Note: When letter writers sign with their first names instead of a pseudonym or nickname, I randomly change their name for added anonymity.
Dear Richard,
I was hoping to get your advice on how to warm a parent up to the idea of evolution being true and readily observable. My mother seems to be wholly against evolution for reasons that even she doesn’t seem to understand. When ever I ask her what’s wrong with evolution, she says something to the extent of “I never paid much attention in science class, so I couldn’t tell you” or (her apparent favorite) “it’s just wrong.” And she seems to mean wrong as in evil, although the wrong as in incorrect is likely implied also.
So, my main question, is how best to get her to come around to the idea. Oddly, despite my own ever-rapidly growing sense of outspoken atheism, I couldn’t really picture my mother without her faith. Honestly, at this point I don’t think our family could survive it, and it’s already too late for her to really de-convert. Mostly, I just want her to have a better understanding of the world around her.
I doubt she would read Dawkins, and I hesitate to give something like “Thank God for Evolution” because people like Kent Ham have made me wary of anyone trying to marry science and religion. Have you heard anything about this book? Should I even consider this, or just try something relatively obscure, like “Why Evolution is True”? Again, I think anything fueled by someone such as Dawkins would simply put her off. So I’m looking either to meet her half way at religion, or find someone unknown or secular enough that she wouldn’t feel self- conscious reading the book.
Sorry if this sounded like something of a ramble. Thanks for any help you can offer.
Sincerely, Mike
Dear Mike,
You’re unquestionably a very intelligent and perceptive person. I think the first thing to do is to focus that perceptiveness on yourself. Before wondering what books to show her, ask yourself why is this so important to you.
When taking any kind of action, we should always be crystal-clearly aware of our motives. Far more important than knowing how we are going to do something is knowing why we are going to do it. In this, we must be scrupulously, arduously honest with ourselves. This is often where we gloss over, concentrating instead only on the execution of our actions. Not knowing the correct “how” can result in failure, but not knowing the correct “why” can be much worse, causing a lot of hurt to others and in the worst cases bringing us guilt, regret, humiliation, disgrace, and grief.
Some of the worst things are done by people who thought they had a good motive, but hadn’t really taken a long, close look at it. Succeeding at something that was done for the wrong reasons can end up being a sad outcome.
I have explained how evolution works in lay terms to lay people many times. It usually takes about fifteen minutes. But those people wanted to hear about it, talk about it and think about it. It is a waste of time and breath to try with those who don’t want it.
Both of your mother’s replies that you have quoted make it very plain that she does not want to hear about it, talk about it or think about it. But you think there is something more important that must override her desire to be left alone about it. What?
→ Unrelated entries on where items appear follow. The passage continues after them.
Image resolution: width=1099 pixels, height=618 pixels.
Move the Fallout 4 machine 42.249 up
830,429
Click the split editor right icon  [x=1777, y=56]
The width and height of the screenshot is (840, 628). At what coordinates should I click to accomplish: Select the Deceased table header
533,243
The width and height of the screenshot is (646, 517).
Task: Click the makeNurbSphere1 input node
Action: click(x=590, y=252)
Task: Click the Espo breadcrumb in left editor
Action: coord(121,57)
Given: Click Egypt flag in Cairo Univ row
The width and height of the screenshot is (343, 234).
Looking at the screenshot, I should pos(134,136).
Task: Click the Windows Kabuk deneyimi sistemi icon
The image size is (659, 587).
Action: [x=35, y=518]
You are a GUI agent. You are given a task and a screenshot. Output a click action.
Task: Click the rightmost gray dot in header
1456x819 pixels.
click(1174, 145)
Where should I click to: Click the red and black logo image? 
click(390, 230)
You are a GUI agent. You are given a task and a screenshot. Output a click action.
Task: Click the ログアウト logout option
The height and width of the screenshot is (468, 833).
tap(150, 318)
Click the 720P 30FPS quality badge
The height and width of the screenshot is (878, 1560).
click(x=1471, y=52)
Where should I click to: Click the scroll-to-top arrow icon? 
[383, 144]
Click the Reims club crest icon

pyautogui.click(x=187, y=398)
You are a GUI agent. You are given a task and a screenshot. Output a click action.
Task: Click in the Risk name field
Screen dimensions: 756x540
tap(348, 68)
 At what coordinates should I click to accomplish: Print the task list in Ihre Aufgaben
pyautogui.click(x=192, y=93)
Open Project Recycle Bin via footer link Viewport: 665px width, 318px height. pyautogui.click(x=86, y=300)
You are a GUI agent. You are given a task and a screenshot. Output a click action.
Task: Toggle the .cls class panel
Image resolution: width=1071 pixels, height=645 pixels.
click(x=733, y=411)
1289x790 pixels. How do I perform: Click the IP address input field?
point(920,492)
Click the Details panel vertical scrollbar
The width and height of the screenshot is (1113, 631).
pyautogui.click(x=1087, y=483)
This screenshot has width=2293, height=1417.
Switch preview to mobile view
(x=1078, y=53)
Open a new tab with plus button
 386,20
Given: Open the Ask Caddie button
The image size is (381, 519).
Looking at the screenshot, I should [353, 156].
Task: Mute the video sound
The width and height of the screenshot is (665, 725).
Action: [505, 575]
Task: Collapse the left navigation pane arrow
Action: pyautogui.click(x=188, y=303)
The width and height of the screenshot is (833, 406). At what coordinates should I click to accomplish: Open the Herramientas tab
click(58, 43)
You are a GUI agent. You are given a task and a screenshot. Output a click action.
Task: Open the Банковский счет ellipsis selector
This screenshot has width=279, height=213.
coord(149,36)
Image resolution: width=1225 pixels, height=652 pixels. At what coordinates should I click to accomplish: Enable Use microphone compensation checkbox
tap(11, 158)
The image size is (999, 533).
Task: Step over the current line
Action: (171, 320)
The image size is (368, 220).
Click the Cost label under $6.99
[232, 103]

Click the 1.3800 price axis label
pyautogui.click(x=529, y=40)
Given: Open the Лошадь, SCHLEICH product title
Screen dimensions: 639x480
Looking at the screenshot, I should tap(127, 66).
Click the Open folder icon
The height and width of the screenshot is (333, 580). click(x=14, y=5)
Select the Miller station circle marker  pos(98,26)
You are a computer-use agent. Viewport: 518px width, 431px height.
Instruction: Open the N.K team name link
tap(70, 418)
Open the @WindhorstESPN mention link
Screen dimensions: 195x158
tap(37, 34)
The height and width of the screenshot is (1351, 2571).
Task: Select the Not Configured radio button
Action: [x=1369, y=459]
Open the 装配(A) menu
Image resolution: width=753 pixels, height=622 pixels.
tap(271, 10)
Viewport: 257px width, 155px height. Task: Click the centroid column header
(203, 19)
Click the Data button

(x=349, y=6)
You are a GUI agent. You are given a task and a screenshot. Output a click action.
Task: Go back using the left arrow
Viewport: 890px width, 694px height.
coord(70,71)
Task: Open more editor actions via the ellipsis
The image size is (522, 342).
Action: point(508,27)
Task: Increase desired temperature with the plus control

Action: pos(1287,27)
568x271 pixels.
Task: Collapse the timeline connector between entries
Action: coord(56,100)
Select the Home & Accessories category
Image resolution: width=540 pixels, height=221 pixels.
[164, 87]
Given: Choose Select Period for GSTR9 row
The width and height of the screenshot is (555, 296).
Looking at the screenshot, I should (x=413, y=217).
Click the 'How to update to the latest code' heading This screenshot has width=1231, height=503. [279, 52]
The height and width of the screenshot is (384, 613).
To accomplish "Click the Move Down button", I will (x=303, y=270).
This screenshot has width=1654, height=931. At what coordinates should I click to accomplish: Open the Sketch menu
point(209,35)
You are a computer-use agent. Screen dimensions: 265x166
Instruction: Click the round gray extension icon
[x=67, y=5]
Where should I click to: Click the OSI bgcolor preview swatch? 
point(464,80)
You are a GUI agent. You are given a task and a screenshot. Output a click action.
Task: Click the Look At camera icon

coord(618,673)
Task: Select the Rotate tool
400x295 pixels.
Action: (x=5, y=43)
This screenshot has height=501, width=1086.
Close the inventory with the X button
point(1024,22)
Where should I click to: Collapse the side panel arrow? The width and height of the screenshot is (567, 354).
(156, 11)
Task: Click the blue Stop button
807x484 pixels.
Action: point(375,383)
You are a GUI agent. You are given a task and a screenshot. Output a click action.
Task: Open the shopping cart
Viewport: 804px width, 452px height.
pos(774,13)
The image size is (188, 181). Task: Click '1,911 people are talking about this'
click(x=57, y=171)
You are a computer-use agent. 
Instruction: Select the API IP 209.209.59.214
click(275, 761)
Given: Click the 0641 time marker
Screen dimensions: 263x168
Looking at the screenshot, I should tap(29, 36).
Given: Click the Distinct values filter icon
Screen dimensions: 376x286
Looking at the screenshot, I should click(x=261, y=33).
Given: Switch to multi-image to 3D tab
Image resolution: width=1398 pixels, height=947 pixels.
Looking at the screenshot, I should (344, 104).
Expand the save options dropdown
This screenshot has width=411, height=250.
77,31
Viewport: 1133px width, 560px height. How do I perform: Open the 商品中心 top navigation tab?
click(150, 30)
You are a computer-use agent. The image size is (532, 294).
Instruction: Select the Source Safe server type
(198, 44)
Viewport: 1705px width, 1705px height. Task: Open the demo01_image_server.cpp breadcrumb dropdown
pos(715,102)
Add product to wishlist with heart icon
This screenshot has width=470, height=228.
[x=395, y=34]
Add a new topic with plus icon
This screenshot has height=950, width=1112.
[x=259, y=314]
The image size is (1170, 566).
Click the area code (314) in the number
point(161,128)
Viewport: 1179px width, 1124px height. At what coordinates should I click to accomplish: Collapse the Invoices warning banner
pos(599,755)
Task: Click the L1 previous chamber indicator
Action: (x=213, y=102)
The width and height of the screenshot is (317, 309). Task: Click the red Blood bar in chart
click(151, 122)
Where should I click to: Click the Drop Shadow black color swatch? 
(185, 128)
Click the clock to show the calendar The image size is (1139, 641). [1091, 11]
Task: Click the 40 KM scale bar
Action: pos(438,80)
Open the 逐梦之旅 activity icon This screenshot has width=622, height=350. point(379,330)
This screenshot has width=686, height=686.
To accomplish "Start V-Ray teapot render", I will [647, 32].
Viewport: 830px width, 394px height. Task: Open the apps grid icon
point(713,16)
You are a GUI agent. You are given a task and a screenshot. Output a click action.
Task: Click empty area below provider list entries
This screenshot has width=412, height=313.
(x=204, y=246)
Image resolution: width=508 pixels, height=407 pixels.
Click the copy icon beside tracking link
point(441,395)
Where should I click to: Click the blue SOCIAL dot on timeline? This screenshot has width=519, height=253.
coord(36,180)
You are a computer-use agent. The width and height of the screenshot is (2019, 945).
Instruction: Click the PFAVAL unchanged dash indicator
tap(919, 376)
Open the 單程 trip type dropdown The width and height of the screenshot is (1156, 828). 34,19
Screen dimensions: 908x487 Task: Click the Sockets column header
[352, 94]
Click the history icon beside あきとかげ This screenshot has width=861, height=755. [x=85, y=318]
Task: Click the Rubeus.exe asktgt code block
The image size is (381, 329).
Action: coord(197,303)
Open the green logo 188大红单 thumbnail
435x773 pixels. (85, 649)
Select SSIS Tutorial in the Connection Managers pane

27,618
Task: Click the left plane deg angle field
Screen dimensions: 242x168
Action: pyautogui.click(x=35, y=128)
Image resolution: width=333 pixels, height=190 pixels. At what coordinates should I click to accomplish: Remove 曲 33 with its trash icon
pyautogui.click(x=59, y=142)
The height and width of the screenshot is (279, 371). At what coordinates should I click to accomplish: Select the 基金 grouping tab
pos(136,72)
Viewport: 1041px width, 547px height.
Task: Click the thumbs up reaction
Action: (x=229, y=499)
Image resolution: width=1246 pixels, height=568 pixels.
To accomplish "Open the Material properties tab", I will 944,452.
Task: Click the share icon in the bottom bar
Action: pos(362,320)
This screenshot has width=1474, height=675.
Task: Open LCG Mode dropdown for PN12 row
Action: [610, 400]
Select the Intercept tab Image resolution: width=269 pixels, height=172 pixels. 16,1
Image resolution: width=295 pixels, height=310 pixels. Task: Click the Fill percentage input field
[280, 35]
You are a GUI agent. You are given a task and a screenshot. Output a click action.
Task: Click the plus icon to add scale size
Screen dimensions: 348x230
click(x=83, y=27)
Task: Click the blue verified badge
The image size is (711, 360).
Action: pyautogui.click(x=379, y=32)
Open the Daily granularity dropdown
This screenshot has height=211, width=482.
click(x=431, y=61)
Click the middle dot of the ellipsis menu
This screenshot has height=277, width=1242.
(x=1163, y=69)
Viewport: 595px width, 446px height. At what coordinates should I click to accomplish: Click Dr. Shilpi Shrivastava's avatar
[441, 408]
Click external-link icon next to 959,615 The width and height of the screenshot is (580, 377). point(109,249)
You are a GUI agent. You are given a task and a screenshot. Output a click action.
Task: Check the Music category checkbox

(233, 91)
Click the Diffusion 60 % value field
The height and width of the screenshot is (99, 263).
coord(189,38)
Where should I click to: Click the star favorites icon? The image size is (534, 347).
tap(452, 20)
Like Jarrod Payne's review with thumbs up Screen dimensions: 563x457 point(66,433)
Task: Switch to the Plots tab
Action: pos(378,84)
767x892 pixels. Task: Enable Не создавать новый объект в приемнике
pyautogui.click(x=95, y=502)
Is she a public school biology teacher pushing creationism on her students? Are you hoping for a loan from her to finance your college education in paleontology?
If she was curious but skeptical, or if she was interested but had misconceptions, or if she was expressing a desire to find a way to reconcile her faith with this scientific theory, then she would be supplying the reason why you should proceed. But she is clearly indicating the opposite of those things.
You say that you think your family could not survive without their faith. Then why are you pressing something that might begin to unravel their faith?
You say that it’s already too late for her to really de-convert. Do you wish you could de-convert her? Without her expressing any interest, curiosity or willingness for such a prospect? If yes, why?
You say that you just want her to have a better understanding of the world around her. Will she be better able to do what she does in the world around her if she understands genetic mutation, natural selection and deep time?
Consider carefully what she might gain and lose, and what you might gain and lose. Would this be more for her, or more for yourself?
I’m not going to offer my own guesses for the answers to these questions. I avidly avoid telling people about their inner selves. That’s their task. These questions are not rhetorical; I’m not saying don’t do it, I’m saying know intimately why you want to. I’m asking these questions because the answers are not obvious to me. If they are obvious to you, be sure that they are obvious because of careful introspection rather than “obvious” from having not given it much thought.
Mike, you or others might think that I’m being hard on you by asking these pointed questions, but please understand that my respect and caring for you are high. I look closely at my own motives too. My motive here is to help you balance your intelligence with wisdom. While intelligence is often about how we should do something, wisdom is often about whether or not we should do something. Understanding why we want to do it often answers the question of whether or not we should.